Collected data

--

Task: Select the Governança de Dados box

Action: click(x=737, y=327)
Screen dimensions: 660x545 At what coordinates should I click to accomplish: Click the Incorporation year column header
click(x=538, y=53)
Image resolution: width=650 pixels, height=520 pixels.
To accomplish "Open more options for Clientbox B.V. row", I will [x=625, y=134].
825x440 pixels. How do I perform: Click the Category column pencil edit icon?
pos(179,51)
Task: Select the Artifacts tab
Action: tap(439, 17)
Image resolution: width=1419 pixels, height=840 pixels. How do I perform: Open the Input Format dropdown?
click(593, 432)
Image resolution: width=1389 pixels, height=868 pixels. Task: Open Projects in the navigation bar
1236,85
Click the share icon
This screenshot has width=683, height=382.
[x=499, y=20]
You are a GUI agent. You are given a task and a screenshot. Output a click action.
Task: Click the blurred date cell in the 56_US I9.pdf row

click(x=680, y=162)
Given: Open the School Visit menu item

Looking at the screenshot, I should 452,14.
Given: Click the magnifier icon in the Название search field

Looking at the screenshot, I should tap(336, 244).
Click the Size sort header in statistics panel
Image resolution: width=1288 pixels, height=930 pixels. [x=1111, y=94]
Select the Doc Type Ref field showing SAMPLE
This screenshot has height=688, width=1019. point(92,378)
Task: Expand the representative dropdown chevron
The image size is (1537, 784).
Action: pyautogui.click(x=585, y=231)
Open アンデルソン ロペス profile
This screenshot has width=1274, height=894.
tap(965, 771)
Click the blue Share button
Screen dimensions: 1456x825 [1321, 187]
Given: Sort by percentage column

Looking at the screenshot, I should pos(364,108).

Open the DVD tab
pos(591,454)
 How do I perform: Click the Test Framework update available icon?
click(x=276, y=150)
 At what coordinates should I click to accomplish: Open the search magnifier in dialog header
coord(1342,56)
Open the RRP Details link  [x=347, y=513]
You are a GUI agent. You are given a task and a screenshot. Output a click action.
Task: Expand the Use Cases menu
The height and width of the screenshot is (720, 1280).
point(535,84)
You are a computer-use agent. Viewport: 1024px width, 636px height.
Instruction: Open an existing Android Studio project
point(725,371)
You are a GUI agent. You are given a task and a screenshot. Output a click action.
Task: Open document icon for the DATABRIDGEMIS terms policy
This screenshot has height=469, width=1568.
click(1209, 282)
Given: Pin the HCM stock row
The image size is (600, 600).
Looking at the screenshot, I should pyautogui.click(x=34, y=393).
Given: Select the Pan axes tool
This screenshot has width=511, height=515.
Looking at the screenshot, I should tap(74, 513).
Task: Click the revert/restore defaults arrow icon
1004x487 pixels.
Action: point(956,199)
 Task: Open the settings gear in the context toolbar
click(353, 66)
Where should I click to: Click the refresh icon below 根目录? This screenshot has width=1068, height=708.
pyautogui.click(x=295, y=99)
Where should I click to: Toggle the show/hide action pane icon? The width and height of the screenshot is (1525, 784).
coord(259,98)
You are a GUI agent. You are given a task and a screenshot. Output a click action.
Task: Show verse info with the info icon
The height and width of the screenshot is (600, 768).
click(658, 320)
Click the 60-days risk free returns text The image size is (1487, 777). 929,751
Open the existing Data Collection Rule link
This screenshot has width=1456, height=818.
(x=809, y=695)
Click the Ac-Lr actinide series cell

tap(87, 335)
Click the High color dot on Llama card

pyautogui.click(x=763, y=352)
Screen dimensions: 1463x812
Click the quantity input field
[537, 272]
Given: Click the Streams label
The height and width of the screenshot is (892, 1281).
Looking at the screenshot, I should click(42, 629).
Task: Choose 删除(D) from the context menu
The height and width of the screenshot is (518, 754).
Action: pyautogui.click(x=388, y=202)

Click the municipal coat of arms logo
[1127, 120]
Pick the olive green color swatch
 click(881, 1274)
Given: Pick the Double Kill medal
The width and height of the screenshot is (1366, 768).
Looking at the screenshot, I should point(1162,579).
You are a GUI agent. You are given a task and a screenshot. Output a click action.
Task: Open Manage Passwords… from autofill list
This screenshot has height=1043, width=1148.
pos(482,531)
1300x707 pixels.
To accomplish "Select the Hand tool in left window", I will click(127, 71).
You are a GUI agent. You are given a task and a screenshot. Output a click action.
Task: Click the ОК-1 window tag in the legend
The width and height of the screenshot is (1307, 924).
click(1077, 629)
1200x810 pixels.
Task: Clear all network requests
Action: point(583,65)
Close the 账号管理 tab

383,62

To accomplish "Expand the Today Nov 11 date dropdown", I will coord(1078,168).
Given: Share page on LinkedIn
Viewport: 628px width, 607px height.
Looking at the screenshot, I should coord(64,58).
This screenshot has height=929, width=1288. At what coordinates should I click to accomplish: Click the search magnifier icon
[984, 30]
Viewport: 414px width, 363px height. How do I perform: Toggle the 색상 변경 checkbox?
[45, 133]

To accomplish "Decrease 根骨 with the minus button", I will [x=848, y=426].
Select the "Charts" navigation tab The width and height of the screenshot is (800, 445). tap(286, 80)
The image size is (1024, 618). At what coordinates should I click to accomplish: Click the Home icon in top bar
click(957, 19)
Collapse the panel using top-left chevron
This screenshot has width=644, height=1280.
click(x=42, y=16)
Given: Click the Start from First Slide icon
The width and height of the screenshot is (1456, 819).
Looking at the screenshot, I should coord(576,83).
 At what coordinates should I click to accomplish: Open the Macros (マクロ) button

--

Stated goal: Reproduce every line of the data above word for word, keeping the original order.

Response to this task:
Task: Select the Governança de Dados box

Action: click(x=737, y=327)
Screen dimensions: 660x545 At what coordinates should I click to accomplish: Click the Incorporation year column header
click(x=538, y=53)
Image resolution: width=650 pixels, height=520 pixels.
To accomplish "Open more options for Clientbox B.V. row", I will [x=625, y=134].
825x440 pixels. How do I perform: Click the Category column pencil edit icon?
pos(179,51)
Task: Select the Artifacts tab
Action: tap(439, 17)
Image resolution: width=1419 pixels, height=840 pixels. How do I perform: Open the Input Format dropdown?
click(593, 432)
Image resolution: width=1389 pixels, height=868 pixels. Task: Open Projects in the navigation bar
1236,85
Click the share icon
This screenshot has width=683, height=382.
[x=499, y=20]
You are a GUI agent. You are given a task and a screenshot. Output a click action.
Task: Click the blurred date cell in the 56_US I9.pdf row

click(x=680, y=162)
Given: Open the School Visit menu item

Looking at the screenshot, I should 452,14.
Given: Click the magnifier icon in the Название search field

Looking at the screenshot, I should tap(336, 244).
Click the Size sort header in statistics panel
Image resolution: width=1288 pixels, height=930 pixels. [x=1111, y=94]
Select the Doc Type Ref field showing SAMPLE
This screenshot has height=688, width=1019. point(92,378)
Task: Expand the representative dropdown chevron
The image size is (1537, 784).
Action: pyautogui.click(x=585, y=231)
Open アンデルソン ロペス profile
This screenshot has width=1274, height=894.
tap(965, 771)
Click the blue Share button
Screen dimensions: 1456x825 [1321, 187]
Given: Sort by percentage column

Looking at the screenshot, I should pos(364,108).

Open the DVD tab
pos(591,454)
 How do I perform: Click the Test Framework update available icon?
click(x=276, y=150)
 At what coordinates should I click to accomplish: Open the search magnifier in dialog header
coord(1342,56)
Open the RRP Details link  [x=347, y=513]
You are a GUI agent. You are given a task and a screenshot. Output a click action.
Task: Expand the Use Cases menu
The height and width of the screenshot is (720, 1280).
point(535,84)
You are a computer-use agent. Viewport: 1024px width, 636px height.
Instruction: Open an existing Android Studio project
point(725,371)
You are a GUI agent. You are given a task and a screenshot. Output a click action.
Task: Open document icon for the DATABRIDGEMIS terms policy
This screenshot has height=469, width=1568.
click(1209, 282)
Given: Pin the HCM stock row
The image size is (600, 600).
Looking at the screenshot, I should pyautogui.click(x=34, y=393).
Given: Select the Pan axes tool
This screenshot has width=511, height=515.
Looking at the screenshot, I should tap(74, 513).
Task: Click the revert/restore defaults arrow icon
1004x487 pixels.
Action: point(956,199)
 Task: Open the settings gear in the context toolbar
click(353, 66)
Where should I click to: Click the refresh icon below 根目录? This screenshot has width=1068, height=708.
pyautogui.click(x=295, y=99)
Where should I click to: Toggle the show/hide action pane icon? The width and height of the screenshot is (1525, 784).
coord(259,98)
You are a GUI agent. You are given a task and a screenshot. Output a click action.
Task: Show verse info with the info icon
The height and width of the screenshot is (600, 768).
click(658, 320)
Click the 60-days risk free returns text The image size is (1487, 777). 929,751
Open the existing Data Collection Rule link
This screenshot has width=1456, height=818.
(x=809, y=695)
Click the Ac-Lr actinide series cell

tap(87, 335)
Click the High color dot on Llama card

pyautogui.click(x=763, y=352)
Screen dimensions: 1463x812
Click the quantity input field
[537, 272]
Given: Click the Streams label
The height and width of the screenshot is (892, 1281).
Looking at the screenshot, I should click(42, 629).
Task: Choose 删除(D) from the context menu
The height and width of the screenshot is (518, 754).
Action: pyautogui.click(x=388, y=202)

Click the municipal coat of arms logo
[1127, 120]
Pick the olive green color swatch
 click(881, 1274)
Given: Pick the Double Kill medal
The width and height of the screenshot is (1366, 768).
Looking at the screenshot, I should point(1162,579).
You are a GUI agent. You are given a task and a screenshot. Output a click action.
Task: Open Manage Passwords… from autofill list
This screenshot has height=1043, width=1148.
pos(482,531)
1300x707 pixels.
To accomplish "Select the Hand tool in left window", I will click(127, 71).
You are a GUI agent. You are given a task and a screenshot. Output a click action.
Task: Click the ОК-1 window tag in the legend
The width and height of the screenshot is (1307, 924).
click(1077, 629)
1200x810 pixels.
Task: Clear all network requests
Action: point(583,65)
Close the 账号管理 tab

383,62

To accomplish "Expand the Today Nov 11 date dropdown", I will coord(1078,168).
Given: Share page on LinkedIn
Viewport: 628px width, 607px height.
Looking at the screenshot, I should coord(64,58).
This screenshot has height=929, width=1288. At what coordinates should I click to accomplish: Click the search magnifier icon
[984, 30]
Viewport: 414px width, 363px height. How do I perform: Toggle the 색상 변경 checkbox?
[45, 133]

To accomplish "Decrease 根骨 with the minus button", I will [x=848, y=426].
Select the "Charts" navigation tab The width and height of the screenshot is (800, 445). tap(286, 80)
The image size is (1024, 618). At what coordinates should I click to accomplish: Click the Home icon in top bar
click(957, 19)
Collapse the panel using top-left chevron
This screenshot has width=644, height=1280.
click(x=42, y=16)
Given: Click the Start from First Slide icon
The width and height of the screenshot is (1456, 819).
Looking at the screenshot, I should coord(576,83).
 At what coordinates should I click to accomplish: Open the Macros (マクロ) button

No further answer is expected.